The first toddler car seat. There is not even a belt on it, it exists solely to catapult your child through the windshield. Er, let them see where they are going to avoid car sickness. If car seats have come this far in the last 60 years, imagine what my grandchildren will be riding around in.  A hovering bubble maybe? What other baby products do we use of which our grandparents could never have dreamed? My Anglecare monitor, which would beep if he stopped breathing, comes to mind, as does that double barreled electric breast pump. What do you think?


5 Responses to “Safety or Paranoia?”

  1. Toddler on July 28, 2008 12:48 am

    The pure white finished has just a hint of warmth to create a soft and feminine look. Toddler

  2. Hey You on July 28, 2008 9:21 am

    um, what? Are you an ad?

  3. ShoeShe on July 28, 2008 11:35 am

    I wonder what that’s an ad to? Maybe a tampon? Yep! That’s what it must be.

    As for the safety seats, I remember the day my brother hopped out of his. Of course, his wasn’t quite as high-tech as the monster seat you have. But, my dad being a safety inspector, gave us a thirty minute lecture citing examples, and my brother never tried to exit the seat again. I’m sure he was avoiding the latest in torture…my dad’s long-winded, if oft-pointless, stories. In fact, he once told us a 45 minute story about veneer furniture. If anyone wants details, I’ll have him call you. NOTE: It is not entertaining, though if you suffer from sleep deprivation it may help you gain sleep (immediately).

    Maybe that’s where I get it…my gift of gab…from my dear old dad!

  4. cat on July 28, 2008 12:10 pm

    I remember riding on the arm rest in my grandmother’s 1974 new yorker. That was my seat. How scary is that?

    My little one has been getting out of his car seat as well. He doesn’t do it when big brother is back there to stop him, but big brother was gone for a couple of weeks so we had quite a few trips into town where we had to stop every so often, lecture the child, and strap him back in.

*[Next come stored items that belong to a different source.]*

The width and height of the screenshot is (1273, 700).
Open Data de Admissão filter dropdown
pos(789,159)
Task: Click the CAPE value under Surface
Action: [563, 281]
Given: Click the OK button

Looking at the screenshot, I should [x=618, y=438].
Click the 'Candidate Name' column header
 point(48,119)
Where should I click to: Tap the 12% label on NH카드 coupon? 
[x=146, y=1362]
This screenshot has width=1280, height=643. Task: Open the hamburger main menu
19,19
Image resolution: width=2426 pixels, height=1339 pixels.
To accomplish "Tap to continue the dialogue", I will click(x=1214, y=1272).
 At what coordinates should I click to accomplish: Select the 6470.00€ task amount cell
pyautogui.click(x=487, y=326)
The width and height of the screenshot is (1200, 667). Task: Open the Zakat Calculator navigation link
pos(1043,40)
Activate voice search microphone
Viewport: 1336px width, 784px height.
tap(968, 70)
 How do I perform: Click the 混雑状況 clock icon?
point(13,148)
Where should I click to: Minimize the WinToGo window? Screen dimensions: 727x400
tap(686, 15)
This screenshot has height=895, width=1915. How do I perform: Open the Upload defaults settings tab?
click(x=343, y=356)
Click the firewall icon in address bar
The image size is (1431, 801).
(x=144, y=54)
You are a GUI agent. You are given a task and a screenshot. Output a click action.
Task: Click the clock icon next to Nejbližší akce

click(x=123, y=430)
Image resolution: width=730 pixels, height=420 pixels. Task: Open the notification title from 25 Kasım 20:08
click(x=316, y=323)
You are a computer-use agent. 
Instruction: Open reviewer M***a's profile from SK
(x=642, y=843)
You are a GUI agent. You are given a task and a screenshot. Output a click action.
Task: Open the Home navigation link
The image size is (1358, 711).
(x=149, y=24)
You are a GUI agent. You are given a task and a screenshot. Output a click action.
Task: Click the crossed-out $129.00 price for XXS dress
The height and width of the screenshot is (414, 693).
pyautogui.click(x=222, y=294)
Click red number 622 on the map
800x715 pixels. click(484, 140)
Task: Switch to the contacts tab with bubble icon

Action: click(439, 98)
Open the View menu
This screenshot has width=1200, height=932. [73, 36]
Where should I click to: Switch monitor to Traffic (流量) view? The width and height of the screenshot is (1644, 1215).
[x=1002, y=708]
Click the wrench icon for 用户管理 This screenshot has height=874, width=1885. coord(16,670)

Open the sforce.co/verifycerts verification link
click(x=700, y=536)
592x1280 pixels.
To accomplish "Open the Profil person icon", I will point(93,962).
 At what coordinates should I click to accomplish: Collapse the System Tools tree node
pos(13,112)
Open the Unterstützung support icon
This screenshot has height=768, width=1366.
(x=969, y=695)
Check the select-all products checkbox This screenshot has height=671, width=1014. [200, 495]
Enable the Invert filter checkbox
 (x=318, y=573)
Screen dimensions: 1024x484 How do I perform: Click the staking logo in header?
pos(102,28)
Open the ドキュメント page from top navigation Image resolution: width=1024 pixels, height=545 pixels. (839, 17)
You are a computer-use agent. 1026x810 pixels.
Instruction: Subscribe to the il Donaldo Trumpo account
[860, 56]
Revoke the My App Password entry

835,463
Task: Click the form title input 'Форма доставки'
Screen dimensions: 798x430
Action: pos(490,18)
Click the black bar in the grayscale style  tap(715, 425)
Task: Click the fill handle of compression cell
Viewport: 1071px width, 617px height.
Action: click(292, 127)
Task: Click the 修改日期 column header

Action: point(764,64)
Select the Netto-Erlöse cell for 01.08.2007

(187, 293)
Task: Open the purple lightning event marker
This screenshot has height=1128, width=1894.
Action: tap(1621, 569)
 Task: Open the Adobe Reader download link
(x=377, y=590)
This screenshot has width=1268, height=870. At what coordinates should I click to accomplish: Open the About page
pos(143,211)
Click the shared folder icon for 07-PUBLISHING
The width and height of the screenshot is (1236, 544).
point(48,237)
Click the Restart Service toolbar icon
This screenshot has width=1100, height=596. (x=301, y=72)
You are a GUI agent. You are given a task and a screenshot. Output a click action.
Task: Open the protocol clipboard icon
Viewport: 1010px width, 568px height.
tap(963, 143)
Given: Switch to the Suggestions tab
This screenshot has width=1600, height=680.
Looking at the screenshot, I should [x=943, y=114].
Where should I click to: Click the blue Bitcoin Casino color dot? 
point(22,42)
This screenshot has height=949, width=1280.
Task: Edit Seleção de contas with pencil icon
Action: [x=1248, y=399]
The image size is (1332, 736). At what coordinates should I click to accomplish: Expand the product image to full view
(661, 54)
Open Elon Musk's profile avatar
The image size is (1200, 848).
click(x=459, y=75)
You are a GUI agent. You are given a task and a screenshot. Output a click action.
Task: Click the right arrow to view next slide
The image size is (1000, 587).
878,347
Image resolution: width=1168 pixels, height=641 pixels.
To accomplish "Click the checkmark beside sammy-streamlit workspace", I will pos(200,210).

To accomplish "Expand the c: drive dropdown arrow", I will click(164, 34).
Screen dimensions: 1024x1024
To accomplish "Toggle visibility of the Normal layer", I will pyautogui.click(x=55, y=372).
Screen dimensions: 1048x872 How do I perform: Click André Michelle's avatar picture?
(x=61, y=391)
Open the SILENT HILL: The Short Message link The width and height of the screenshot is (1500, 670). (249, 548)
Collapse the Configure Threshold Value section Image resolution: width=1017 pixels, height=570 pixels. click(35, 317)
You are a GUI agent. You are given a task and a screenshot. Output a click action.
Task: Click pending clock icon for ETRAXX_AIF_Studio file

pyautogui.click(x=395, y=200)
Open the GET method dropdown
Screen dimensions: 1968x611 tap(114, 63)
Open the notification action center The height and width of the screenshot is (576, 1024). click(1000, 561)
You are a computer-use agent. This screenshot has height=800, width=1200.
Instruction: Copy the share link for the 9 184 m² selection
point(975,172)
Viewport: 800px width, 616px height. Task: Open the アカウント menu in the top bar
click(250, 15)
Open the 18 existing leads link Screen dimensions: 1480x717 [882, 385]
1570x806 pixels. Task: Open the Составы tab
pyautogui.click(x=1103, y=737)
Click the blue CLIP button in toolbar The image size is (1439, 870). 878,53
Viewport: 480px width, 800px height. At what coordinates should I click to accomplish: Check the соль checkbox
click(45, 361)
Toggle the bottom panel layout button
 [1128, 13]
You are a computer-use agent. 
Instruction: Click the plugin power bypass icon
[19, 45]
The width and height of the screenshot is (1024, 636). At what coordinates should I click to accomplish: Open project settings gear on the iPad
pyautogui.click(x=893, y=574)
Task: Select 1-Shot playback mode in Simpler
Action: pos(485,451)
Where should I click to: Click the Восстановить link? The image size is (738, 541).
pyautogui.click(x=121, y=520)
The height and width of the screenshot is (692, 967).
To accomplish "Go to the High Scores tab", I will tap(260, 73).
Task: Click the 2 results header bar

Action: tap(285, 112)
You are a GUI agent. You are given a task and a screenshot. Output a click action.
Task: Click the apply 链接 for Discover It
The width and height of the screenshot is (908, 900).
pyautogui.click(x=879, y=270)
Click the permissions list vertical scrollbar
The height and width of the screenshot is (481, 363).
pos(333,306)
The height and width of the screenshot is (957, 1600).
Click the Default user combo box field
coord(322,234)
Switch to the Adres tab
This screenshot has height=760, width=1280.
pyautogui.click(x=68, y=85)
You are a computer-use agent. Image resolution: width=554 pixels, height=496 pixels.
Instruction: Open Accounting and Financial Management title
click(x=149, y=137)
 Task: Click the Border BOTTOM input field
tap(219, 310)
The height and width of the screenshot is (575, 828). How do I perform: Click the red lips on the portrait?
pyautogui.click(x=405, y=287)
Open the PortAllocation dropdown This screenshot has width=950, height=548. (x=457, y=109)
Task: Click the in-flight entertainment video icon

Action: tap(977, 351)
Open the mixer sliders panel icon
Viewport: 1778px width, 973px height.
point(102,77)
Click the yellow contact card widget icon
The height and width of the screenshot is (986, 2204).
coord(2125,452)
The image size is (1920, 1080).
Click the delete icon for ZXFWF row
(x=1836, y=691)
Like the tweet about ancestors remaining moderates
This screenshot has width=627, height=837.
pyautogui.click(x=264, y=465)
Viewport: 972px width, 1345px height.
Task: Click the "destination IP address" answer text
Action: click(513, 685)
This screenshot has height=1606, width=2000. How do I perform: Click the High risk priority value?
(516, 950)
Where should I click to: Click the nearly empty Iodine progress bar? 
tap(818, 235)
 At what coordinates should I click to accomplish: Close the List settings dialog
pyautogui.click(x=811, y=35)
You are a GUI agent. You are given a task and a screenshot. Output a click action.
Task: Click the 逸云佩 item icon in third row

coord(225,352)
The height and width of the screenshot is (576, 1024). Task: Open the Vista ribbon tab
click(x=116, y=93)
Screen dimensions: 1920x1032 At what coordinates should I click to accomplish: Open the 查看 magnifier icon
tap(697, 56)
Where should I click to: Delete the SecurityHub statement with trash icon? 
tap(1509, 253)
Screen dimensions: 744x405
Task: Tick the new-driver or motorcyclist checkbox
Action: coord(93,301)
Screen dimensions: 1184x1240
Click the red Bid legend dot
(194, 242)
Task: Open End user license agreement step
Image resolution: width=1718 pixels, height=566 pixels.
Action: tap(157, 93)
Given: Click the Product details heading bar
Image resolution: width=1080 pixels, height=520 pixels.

  5. MMIL on August 2, 2008 6:01 pm

    Imagine my fear, as the lead-car driver, when I checked my rearview mirror and couldn’t see HeyYou’s car ANYWHERE. I slowed down to oh about 50, causing more than one driver to curse me as they blew past, and finally pulled over when it became evident that HeyYou and TheSon weren’t just stuck behind a tractor-trailer rig.

    When she and baby rattled past my little, hard-to-miss, red putt-putt car, I pulled back onto the road to nowhere and sped up to follow them. Then promptly called TheHusband, asking what his wife’s license plate was. Imagine my frustration when he replied, “dunno”! But, when I asked if it sported a yellow “McCain” sticker, he immediately replied “yes”.

    So, I followed her until the next time she pulled over. TheSon was still insisting upon being released from his bondage in the space-age-safety-seat.
    And then…Dun-dun-da-dun!!! Sassy to the rescue!!! We placed her in the backseat with TheSon and, according to his mom, peace reigned for the rest of the trip. Thank you, God, for the connection you wired into the brains of little boys and dogs!!